▶ _Assigned task_
In the records below, count every line containing "settings". Reply with the number only.

▶ _Records from a data source_
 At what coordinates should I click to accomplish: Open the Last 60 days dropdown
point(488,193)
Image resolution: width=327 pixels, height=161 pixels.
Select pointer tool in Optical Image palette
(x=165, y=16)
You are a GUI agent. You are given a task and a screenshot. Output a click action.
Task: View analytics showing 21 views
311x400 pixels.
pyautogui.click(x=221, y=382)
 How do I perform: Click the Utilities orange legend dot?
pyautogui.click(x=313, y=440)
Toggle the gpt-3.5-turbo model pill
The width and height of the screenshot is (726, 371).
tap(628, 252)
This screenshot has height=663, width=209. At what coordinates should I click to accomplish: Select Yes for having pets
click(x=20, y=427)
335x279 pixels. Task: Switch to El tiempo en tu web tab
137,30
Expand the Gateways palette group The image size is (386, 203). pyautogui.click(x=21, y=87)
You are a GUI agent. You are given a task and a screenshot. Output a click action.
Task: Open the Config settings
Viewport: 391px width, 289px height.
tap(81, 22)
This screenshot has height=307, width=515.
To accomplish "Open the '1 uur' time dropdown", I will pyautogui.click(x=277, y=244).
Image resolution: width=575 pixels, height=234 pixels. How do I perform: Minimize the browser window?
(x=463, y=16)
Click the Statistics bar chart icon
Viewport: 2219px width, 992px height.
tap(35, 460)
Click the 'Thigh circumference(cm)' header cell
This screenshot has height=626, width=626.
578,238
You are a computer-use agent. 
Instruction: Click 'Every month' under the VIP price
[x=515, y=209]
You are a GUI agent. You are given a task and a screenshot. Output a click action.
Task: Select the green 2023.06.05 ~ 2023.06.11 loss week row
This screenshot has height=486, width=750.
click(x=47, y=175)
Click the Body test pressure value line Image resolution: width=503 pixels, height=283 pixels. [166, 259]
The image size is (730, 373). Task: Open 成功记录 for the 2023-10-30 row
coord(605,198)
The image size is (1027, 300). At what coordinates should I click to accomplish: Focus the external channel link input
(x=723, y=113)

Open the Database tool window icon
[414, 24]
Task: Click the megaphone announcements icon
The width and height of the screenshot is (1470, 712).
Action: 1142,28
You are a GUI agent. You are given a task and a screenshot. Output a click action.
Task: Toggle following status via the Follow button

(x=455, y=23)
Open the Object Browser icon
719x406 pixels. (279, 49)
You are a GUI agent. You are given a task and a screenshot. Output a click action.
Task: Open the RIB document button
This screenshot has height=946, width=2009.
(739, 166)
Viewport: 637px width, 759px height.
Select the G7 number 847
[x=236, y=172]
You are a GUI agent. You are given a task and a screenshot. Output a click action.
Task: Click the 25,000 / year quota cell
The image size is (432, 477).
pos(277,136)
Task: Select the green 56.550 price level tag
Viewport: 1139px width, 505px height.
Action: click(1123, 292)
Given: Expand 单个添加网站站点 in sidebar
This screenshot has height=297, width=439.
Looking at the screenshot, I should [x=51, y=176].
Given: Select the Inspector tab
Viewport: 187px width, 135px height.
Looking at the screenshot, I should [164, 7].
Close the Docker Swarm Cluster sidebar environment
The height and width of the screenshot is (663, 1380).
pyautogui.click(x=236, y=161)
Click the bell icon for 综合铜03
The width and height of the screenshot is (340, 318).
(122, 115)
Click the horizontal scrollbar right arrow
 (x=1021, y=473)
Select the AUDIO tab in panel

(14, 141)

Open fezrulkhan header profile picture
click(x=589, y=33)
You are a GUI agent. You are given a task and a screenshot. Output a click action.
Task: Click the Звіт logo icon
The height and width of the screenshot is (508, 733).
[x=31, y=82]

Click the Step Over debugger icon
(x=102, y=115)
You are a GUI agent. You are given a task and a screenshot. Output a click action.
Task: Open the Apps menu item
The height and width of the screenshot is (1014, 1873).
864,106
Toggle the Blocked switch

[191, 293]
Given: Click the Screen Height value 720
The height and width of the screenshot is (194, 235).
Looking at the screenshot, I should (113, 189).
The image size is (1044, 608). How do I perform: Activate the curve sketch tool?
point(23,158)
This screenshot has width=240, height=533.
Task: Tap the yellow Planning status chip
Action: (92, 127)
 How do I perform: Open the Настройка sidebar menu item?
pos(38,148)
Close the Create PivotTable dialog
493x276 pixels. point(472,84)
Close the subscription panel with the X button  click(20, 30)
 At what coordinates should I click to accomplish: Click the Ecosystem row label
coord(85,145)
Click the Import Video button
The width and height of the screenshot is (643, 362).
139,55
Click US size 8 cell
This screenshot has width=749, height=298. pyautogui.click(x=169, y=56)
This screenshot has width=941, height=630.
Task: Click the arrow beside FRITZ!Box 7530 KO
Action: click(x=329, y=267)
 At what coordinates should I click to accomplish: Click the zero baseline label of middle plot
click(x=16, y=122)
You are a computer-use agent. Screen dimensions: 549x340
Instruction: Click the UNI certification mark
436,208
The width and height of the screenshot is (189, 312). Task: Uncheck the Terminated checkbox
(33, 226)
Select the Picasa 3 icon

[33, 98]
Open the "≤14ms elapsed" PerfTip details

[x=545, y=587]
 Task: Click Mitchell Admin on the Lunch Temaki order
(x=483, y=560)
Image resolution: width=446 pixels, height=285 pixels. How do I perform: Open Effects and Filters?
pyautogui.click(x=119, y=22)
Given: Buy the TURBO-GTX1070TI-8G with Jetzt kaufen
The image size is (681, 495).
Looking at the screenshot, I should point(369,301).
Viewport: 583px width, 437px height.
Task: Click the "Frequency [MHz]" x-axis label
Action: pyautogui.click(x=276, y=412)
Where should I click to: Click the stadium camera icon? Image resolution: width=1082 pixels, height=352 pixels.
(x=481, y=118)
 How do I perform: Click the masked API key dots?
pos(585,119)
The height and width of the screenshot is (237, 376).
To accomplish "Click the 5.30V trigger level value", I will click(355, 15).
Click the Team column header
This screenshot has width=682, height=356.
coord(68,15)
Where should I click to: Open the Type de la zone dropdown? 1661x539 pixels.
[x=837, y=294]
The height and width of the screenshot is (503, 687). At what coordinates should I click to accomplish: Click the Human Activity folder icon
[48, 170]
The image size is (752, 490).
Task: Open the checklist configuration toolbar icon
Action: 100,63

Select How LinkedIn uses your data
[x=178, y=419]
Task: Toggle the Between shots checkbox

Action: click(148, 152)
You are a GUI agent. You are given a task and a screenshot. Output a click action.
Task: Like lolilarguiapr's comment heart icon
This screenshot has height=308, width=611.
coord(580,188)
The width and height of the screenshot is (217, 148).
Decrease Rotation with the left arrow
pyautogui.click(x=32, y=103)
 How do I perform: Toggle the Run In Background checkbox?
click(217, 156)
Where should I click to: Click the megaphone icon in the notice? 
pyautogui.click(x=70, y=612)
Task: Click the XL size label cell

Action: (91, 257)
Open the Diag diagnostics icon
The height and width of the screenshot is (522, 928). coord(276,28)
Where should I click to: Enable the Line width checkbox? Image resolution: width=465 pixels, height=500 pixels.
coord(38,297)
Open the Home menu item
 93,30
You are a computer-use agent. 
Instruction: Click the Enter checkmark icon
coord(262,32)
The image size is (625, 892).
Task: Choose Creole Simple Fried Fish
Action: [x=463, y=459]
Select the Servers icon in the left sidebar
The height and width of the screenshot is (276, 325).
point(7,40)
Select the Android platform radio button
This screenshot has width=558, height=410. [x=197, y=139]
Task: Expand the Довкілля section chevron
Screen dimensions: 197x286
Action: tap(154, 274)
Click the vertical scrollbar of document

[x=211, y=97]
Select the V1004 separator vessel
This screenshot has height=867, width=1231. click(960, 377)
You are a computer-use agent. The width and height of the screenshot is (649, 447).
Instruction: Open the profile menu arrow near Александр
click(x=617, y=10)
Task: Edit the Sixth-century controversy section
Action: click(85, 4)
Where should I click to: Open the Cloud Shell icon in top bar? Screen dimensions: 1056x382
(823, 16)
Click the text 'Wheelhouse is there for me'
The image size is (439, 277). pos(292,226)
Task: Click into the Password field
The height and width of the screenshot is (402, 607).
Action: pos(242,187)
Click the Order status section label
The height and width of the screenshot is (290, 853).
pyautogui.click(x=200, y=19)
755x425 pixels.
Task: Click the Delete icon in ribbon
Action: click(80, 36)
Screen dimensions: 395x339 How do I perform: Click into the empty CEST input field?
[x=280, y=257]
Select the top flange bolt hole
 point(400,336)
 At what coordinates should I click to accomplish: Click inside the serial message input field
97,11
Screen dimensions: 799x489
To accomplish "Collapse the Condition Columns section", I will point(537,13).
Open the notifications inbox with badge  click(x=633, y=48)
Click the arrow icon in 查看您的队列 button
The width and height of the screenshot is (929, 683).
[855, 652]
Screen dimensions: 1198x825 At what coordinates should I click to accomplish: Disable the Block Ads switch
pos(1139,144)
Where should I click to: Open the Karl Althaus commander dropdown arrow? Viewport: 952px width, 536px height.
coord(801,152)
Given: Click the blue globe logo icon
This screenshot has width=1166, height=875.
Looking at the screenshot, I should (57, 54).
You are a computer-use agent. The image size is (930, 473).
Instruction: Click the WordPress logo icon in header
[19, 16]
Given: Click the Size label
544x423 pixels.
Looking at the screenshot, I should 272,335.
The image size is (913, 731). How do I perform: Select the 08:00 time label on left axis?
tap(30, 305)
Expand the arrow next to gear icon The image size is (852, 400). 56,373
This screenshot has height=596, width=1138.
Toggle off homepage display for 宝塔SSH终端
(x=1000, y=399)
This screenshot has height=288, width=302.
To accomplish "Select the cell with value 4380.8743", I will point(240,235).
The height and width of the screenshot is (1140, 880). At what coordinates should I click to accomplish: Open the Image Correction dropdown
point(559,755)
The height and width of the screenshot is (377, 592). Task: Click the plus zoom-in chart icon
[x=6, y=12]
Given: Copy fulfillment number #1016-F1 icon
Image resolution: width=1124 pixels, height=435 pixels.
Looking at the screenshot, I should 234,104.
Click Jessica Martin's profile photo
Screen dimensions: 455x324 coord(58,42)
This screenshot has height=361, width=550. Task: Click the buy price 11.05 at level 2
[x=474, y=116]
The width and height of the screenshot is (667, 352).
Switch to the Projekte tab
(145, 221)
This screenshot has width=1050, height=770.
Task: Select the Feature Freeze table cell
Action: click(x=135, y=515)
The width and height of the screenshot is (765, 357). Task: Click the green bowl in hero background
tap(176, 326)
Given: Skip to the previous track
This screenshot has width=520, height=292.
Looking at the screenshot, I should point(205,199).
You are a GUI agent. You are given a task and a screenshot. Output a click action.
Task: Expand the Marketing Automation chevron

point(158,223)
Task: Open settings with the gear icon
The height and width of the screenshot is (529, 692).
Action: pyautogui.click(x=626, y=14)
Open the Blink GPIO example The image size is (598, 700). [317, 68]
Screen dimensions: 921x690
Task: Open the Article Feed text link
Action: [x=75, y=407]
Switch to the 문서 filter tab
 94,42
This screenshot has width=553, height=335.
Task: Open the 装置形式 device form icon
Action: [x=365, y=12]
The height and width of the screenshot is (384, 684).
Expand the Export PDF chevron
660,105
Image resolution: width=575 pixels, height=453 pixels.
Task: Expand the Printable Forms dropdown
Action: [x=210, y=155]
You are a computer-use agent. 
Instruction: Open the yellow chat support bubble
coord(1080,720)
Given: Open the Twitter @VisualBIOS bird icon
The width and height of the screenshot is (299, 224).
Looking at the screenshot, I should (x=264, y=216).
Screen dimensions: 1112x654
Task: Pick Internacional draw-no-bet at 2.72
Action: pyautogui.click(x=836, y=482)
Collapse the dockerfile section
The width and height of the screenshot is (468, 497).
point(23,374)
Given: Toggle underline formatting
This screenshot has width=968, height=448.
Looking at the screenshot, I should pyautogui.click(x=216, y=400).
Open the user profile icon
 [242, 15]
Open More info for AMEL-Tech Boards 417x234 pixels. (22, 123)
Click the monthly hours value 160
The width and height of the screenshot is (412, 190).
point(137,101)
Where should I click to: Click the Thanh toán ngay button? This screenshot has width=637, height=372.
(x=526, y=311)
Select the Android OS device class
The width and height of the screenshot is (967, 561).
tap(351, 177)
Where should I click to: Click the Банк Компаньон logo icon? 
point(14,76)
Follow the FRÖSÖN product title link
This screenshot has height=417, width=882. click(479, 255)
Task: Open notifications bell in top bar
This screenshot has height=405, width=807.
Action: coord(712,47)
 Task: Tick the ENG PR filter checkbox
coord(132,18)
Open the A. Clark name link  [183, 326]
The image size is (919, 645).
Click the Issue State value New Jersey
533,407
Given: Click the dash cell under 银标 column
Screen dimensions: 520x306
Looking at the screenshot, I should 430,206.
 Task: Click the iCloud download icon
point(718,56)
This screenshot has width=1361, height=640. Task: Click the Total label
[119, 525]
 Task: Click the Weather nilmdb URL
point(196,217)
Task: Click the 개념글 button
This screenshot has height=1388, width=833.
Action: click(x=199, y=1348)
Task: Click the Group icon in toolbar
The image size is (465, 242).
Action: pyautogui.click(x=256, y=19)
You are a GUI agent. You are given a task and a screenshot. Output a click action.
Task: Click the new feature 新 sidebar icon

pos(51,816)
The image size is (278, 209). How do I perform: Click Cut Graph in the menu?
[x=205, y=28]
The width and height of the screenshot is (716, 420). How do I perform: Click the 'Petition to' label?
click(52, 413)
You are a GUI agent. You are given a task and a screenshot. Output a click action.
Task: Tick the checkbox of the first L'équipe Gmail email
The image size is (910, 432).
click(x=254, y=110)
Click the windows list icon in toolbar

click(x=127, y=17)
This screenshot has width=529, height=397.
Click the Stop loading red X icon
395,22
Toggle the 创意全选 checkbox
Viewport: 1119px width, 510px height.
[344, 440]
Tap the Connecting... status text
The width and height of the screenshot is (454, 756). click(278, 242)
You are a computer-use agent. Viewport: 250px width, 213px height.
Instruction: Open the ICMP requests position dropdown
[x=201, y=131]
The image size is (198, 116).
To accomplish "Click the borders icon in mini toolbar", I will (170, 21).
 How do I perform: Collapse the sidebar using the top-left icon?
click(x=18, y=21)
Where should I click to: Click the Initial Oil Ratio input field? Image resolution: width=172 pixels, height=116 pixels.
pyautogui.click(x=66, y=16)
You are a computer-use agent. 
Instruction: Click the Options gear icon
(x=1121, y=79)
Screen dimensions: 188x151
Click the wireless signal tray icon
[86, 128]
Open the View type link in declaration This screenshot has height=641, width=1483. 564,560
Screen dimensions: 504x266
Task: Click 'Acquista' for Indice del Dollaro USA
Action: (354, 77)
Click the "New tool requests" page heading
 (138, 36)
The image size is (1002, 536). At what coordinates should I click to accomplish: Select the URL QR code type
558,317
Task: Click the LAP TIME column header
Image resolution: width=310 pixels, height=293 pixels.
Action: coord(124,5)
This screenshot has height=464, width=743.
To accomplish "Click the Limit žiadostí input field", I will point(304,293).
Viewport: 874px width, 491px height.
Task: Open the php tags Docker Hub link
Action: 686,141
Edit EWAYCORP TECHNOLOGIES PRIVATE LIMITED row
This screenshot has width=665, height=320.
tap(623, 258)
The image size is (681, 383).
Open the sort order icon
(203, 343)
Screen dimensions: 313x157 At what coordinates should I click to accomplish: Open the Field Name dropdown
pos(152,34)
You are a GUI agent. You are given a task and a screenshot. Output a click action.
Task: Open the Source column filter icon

▶ _Response below_
2